The company said that the number of passengers it carried in March was 48% lower than the same month last year.

Image: Shutterstock/Rebius

RYANAIR HAS SAID it expects to carry “minimal if any” traffic this April and May as the coronavirus pandemic forces its fleet to stay largely grounded.

Both depressed demand and government restrictions have forced Ryanair to stop flying, slashing the number of passengers it carries.

The company said that the number of passengers it carried in March was 48% lower than the same month last year.

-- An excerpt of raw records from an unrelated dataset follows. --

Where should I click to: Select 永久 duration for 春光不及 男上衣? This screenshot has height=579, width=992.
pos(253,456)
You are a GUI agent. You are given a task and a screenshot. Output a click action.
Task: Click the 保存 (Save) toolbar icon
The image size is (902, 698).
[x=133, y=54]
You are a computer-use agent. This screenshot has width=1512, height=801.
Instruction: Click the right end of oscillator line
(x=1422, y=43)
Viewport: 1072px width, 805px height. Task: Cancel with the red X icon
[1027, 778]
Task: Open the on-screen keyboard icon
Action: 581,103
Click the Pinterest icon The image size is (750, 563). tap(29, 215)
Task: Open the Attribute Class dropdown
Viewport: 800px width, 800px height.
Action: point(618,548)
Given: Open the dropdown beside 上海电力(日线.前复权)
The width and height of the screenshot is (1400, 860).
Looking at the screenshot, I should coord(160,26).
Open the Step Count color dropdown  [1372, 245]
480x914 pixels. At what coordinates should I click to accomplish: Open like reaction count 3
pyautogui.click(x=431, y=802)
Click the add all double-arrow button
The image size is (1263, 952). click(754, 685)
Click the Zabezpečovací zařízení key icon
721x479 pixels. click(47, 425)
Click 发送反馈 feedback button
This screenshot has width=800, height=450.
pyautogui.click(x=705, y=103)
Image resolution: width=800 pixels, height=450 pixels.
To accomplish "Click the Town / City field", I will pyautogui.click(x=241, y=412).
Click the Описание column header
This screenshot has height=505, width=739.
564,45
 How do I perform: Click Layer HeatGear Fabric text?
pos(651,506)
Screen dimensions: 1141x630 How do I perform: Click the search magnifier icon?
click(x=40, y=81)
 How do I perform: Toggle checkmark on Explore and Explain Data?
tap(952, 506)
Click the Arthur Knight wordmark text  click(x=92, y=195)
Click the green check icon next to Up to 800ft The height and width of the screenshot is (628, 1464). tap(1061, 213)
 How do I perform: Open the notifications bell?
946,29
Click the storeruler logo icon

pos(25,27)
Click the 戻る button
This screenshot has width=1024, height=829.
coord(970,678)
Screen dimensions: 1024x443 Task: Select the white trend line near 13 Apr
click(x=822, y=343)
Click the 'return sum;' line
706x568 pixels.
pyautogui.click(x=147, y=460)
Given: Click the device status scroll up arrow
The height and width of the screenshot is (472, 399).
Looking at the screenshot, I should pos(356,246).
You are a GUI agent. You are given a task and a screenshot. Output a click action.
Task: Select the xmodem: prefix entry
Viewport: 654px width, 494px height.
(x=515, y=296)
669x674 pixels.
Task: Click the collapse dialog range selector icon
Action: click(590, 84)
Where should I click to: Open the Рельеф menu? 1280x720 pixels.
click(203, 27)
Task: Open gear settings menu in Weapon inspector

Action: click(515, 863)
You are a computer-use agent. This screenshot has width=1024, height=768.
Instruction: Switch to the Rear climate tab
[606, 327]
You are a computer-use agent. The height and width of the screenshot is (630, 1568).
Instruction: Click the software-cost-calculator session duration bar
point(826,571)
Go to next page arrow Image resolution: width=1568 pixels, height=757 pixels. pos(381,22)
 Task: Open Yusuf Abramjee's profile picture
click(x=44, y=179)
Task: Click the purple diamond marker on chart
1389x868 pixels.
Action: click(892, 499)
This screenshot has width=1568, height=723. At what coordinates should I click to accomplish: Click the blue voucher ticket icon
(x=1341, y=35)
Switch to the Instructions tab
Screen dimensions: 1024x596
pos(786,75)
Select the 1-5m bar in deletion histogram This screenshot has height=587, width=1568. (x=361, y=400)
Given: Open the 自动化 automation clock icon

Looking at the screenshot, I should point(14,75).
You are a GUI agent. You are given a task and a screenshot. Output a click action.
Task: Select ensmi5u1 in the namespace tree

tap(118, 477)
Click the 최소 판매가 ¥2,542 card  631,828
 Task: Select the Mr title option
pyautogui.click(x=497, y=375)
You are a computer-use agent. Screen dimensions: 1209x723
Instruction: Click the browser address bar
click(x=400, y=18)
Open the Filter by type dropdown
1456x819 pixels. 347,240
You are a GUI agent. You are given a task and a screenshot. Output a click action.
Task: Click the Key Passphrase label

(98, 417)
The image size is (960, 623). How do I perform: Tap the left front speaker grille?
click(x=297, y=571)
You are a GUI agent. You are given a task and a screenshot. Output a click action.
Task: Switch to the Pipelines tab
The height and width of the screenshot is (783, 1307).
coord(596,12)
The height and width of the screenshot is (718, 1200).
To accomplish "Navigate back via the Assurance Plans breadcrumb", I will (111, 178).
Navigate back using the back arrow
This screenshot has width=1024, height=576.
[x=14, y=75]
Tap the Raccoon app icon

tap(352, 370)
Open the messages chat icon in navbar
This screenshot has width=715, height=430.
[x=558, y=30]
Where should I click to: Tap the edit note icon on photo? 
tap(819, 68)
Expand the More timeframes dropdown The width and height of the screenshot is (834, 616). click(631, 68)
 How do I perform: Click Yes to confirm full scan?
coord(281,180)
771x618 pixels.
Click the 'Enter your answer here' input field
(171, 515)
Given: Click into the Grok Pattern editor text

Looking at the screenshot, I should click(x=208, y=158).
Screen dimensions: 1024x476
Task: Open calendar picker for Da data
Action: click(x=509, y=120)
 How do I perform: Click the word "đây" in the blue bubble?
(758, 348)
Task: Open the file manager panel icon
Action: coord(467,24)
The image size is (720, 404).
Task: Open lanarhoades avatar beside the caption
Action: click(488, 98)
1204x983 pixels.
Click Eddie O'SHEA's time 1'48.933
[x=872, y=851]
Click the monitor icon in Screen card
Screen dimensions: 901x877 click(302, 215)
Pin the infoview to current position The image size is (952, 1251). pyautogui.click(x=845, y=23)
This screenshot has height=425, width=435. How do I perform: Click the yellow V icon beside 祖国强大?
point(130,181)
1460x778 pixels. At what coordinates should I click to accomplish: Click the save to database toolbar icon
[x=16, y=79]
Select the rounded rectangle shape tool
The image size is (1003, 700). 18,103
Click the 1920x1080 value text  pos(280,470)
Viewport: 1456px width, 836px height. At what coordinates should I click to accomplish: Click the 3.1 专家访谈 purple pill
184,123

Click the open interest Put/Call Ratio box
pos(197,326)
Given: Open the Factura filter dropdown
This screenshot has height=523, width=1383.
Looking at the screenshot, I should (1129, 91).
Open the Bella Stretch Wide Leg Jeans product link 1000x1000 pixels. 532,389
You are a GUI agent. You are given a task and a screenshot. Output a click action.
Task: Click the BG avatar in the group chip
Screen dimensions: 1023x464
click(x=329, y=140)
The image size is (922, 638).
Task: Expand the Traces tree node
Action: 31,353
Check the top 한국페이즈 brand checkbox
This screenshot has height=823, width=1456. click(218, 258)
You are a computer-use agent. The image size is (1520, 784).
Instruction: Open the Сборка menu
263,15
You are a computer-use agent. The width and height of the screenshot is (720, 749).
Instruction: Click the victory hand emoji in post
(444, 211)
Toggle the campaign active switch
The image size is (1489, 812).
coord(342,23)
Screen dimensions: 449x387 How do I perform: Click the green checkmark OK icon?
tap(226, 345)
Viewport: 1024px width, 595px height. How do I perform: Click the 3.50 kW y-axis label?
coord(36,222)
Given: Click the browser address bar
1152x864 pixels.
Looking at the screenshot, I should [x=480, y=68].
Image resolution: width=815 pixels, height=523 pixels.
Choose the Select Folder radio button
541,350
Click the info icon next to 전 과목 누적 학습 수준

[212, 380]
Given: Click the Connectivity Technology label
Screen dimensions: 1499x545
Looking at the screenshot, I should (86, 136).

It is currently flying less than 20 daily flights, compared to its usual 2,500.

It operated 33,000 scheduled flights in March, carrying 5.7 million passengers, though 64,000 flights had been budgeted.

The budget carrier revealed it would not be able to give guidance for the next financial year and warned that its profit was likely to be in the lower end of guidance for the 12 months that just ended.

It expects pre-exceptional profit after tax will fall between 950 million and one billion euros in the 2020 financial year, which ran until March 31.

“This is due to the response of EU governments to the spread of the Covid-19 virus, which have since mid-March included widespread flight bans and travel restrictions which have closed Europe’s skies to all but a tiny number of rescue and medical flights,” the company told shareholders on Friday.

In the last 12 months, about 149 million passengers took a Ryanair flight, a 4% rise on the year before, even though the company was on track to carry 154 million as late as the beginning of March. This was before the worst of the pandemic hit Europe.

The airline said: “Due to widespread EU government flight bans and restrictions, Ryanair expects to carry minimal if any traffic during the months of April and May.

“Ryanair Group Airlines continue to work with EU governments to maintain minimum flight links for emergency reasons and to operate rescue and medical flights when requested to do so.”